• [EXERCISE AIM]: All of the records are to be reproduced exactly.

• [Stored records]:
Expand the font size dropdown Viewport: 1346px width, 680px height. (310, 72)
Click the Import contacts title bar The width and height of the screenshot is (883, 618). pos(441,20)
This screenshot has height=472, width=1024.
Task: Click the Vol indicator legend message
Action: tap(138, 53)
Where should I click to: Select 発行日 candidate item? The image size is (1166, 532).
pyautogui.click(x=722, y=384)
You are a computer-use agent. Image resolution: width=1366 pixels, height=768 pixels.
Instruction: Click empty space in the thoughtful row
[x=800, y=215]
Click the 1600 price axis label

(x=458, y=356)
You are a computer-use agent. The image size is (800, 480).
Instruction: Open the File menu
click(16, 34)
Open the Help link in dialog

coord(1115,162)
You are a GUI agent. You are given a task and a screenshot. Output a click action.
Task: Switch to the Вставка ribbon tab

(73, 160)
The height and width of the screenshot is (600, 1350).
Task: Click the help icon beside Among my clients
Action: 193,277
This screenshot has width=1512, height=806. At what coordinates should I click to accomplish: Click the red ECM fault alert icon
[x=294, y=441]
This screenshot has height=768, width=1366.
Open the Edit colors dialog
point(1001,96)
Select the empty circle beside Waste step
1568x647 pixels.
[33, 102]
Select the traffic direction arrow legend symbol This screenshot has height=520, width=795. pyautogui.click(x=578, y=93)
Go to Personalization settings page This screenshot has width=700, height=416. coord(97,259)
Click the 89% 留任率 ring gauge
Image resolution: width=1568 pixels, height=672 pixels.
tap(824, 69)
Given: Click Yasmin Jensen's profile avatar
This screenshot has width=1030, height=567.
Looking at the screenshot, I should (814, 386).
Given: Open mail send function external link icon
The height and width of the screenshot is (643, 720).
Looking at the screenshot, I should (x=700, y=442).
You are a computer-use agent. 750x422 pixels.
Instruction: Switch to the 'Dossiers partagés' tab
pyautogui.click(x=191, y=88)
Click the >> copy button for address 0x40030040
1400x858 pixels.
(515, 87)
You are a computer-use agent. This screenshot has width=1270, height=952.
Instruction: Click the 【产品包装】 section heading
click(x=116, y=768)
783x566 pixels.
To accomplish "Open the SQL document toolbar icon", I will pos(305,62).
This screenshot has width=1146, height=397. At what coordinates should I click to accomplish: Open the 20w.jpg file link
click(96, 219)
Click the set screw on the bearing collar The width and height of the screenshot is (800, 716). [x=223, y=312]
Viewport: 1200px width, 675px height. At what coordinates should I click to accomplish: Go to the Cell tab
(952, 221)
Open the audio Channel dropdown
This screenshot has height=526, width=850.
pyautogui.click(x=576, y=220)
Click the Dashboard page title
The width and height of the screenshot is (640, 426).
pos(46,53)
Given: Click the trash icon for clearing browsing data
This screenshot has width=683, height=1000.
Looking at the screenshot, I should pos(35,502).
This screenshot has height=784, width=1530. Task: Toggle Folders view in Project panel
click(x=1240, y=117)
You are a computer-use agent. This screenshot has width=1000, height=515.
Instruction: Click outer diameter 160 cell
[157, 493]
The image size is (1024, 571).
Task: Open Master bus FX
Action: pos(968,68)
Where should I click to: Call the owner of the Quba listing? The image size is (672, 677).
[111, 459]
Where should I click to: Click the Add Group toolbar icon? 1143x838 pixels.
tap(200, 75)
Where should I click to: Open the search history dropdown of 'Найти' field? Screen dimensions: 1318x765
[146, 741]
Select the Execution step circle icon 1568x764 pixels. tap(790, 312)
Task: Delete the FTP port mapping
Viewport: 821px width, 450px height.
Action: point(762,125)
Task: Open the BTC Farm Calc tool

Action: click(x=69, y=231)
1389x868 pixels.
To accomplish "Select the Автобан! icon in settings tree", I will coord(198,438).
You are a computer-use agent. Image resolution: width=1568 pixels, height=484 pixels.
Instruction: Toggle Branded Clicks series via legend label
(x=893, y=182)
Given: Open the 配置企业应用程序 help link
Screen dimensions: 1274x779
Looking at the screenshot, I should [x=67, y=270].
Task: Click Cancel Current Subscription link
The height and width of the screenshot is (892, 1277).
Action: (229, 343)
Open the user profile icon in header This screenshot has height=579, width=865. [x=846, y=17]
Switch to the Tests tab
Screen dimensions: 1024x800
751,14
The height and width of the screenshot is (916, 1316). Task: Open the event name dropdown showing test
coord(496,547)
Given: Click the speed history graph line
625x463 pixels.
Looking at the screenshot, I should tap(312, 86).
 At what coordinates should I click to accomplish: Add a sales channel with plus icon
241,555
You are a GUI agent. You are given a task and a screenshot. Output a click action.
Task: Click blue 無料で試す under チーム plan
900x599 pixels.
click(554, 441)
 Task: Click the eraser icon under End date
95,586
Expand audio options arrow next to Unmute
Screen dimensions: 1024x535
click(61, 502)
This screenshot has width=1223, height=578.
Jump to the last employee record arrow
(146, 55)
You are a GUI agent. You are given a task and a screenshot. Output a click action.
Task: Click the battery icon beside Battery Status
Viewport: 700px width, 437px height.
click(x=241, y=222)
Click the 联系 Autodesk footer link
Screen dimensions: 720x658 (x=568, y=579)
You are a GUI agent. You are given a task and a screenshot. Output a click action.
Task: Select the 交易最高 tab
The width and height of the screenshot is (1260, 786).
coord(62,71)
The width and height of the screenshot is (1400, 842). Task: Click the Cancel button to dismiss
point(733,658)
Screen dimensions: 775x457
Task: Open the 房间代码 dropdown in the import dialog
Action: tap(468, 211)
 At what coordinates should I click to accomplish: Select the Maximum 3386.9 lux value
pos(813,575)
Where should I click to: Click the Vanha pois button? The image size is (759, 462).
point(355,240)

• [EXERCISE RESULT]:
Expand the font size dropdown Viewport: 1346px width, 680px height. (310, 72)
Click the Import contacts title bar The width and height of the screenshot is (883, 618). pos(441,20)
This screenshot has height=472, width=1024.
Task: Click the Vol indicator legend message
Action: tap(138, 53)
Where should I click to: Select 発行日 candidate item? The image size is (1166, 532).
pyautogui.click(x=722, y=384)
You are a computer-use agent. Image resolution: width=1366 pixels, height=768 pixels.
Instruction: Click empty space in the thoughtful row
[x=800, y=215]
Click the 1600 price axis label

(x=458, y=356)
You are a computer-use agent. The image size is (800, 480).
Instruction: Open the File menu
click(16, 34)
Open the Help link in dialog

coord(1115,162)
You are a GUI agent. You are given a task and a screenshot. Output a click action.
Task: Switch to the Вставка ribbon tab

(73, 160)
The height and width of the screenshot is (600, 1350).
Task: Click the help icon beside Among my clients
Action: 193,277
This screenshot has width=1512, height=806. At what coordinates should I click to accomplish: Click the red ECM fault alert icon
[x=294, y=441]
This screenshot has height=768, width=1366.
Open the Edit colors dialog
point(1001,96)
Select the empty circle beside Waste step
1568x647 pixels.
[33, 102]
Select the traffic direction arrow legend symbol This screenshot has height=520, width=795. pyautogui.click(x=578, y=93)
Go to Personalization settings page This screenshot has width=700, height=416. coord(97,259)
Click the 89% 留任率 ring gauge
Image resolution: width=1568 pixels, height=672 pixels.
tap(824, 69)
Given: Click Yasmin Jensen's profile avatar
This screenshot has width=1030, height=567.
Looking at the screenshot, I should (814, 386).
Given: Open mail send function external link icon
The height and width of the screenshot is (643, 720).
Looking at the screenshot, I should (x=700, y=442).
You are a computer-use agent. 750x422 pixels.
Instruction: Switch to the 'Dossiers partagés' tab
pyautogui.click(x=191, y=88)
Click the >> copy button for address 0x40030040
1400x858 pixels.
(515, 87)
You are a computer-use agent. This screenshot has width=1270, height=952.
Instruction: Click the 【产品包装】 section heading
click(x=116, y=768)
783x566 pixels.
To accomplish "Open the SQL document toolbar icon", I will pos(305,62).
This screenshot has width=1146, height=397. At what coordinates should I click to accomplish: Open the 20w.jpg file link
click(96, 219)
Click the set screw on the bearing collar The width and height of the screenshot is (800, 716). [x=223, y=312]
Viewport: 1200px width, 675px height. At what coordinates should I click to accomplish: Go to the Cell tab
(952, 221)
Open the audio Channel dropdown
This screenshot has height=526, width=850.
pyautogui.click(x=576, y=220)
Click the Dashboard page title
The width and height of the screenshot is (640, 426).
pos(46,53)
Given: Click the trash icon for clearing browsing data
This screenshot has width=683, height=1000.
Looking at the screenshot, I should pos(35,502).
This screenshot has height=784, width=1530. Task: Toggle Folders view in Project panel
click(x=1240, y=117)
You are a computer-use agent. This screenshot has width=1000, height=515.
Instruction: Click outer diameter 160 cell
[157, 493]
The image size is (1024, 571).
Task: Open Master bus FX
Action: pos(968,68)
Where should I click to: Call the owner of the Quba listing? The image size is (672, 677).
[111, 459]
Where should I click to: Click the Add Group toolbar icon? 1143x838 pixels.
tap(200, 75)
Where should I click to: Open the search history dropdown of 'Найти' field? Screen dimensions: 1318x765
[146, 741]
Select the Execution step circle icon 1568x764 pixels. tap(790, 312)
Task: Delete the FTP port mapping
Viewport: 821px width, 450px height.
Action: point(762,125)
Task: Open the BTC Farm Calc tool

Action: click(x=69, y=231)
1389x868 pixels.
To accomplish "Select the Автобан! icon in settings tree", I will coord(198,438).
You are a computer-use agent. Image resolution: width=1568 pixels, height=484 pixels.
Instruction: Toggle Branded Clicks series via legend label
(x=893, y=182)
Given: Open the 配置企业应用程序 help link
Screen dimensions: 1274x779
Looking at the screenshot, I should [x=67, y=270].
Task: Click Cancel Current Subscription link
The height and width of the screenshot is (892, 1277).
Action: (229, 343)
Open the user profile icon in header This screenshot has height=579, width=865. [x=846, y=17]
Switch to the Tests tab
Screen dimensions: 1024x800
751,14
The height and width of the screenshot is (916, 1316). Task: Open the event name dropdown showing test
coord(496,547)
Given: Click the speed history graph line
625x463 pixels.
Looking at the screenshot, I should tap(312, 86).
 At what coordinates should I click to accomplish: Add a sales channel with plus icon
241,555
You are a GUI agent. You are given a task and a screenshot. Output a click action.
Task: Click blue 無料で試す under チーム plan
900x599 pixels.
click(554, 441)
 Task: Click the eraser icon under End date
95,586
Expand audio options arrow next to Unmute
Screen dimensions: 1024x535
click(61, 502)
This screenshot has width=1223, height=578.
Jump to the last employee record arrow
(146, 55)
You are a GUI agent. You are given a task and a screenshot. Output a click action.
Task: Click the battery icon beside Battery Status
Viewport: 700px width, 437px height.
click(x=241, y=222)
Click the 联系 Autodesk footer link
Screen dimensions: 720x658 (x=568, y=579)
You are a GUI agent. You are given a task and a screenshot. Output a click action.
Task: Select the 交易最高 tab
The width and height of the screenshot is (1260, 786).
coord(62,71)
The width and height of the screenshot is (1400, 842). Task: Click the Cancel button to dismiss
point(733,658)
Screen dimensions: 775x457
Task: Open the 房间代码 dropdown in the import dialog
Action: tap(468, 211)
 At what coordinates should I click to accomplish: Select the Maximum 3386.9 lux value
pos(813,575)
Where should I click to: Click the Vanha pois button? The image size is (759, 462).
point(355,240)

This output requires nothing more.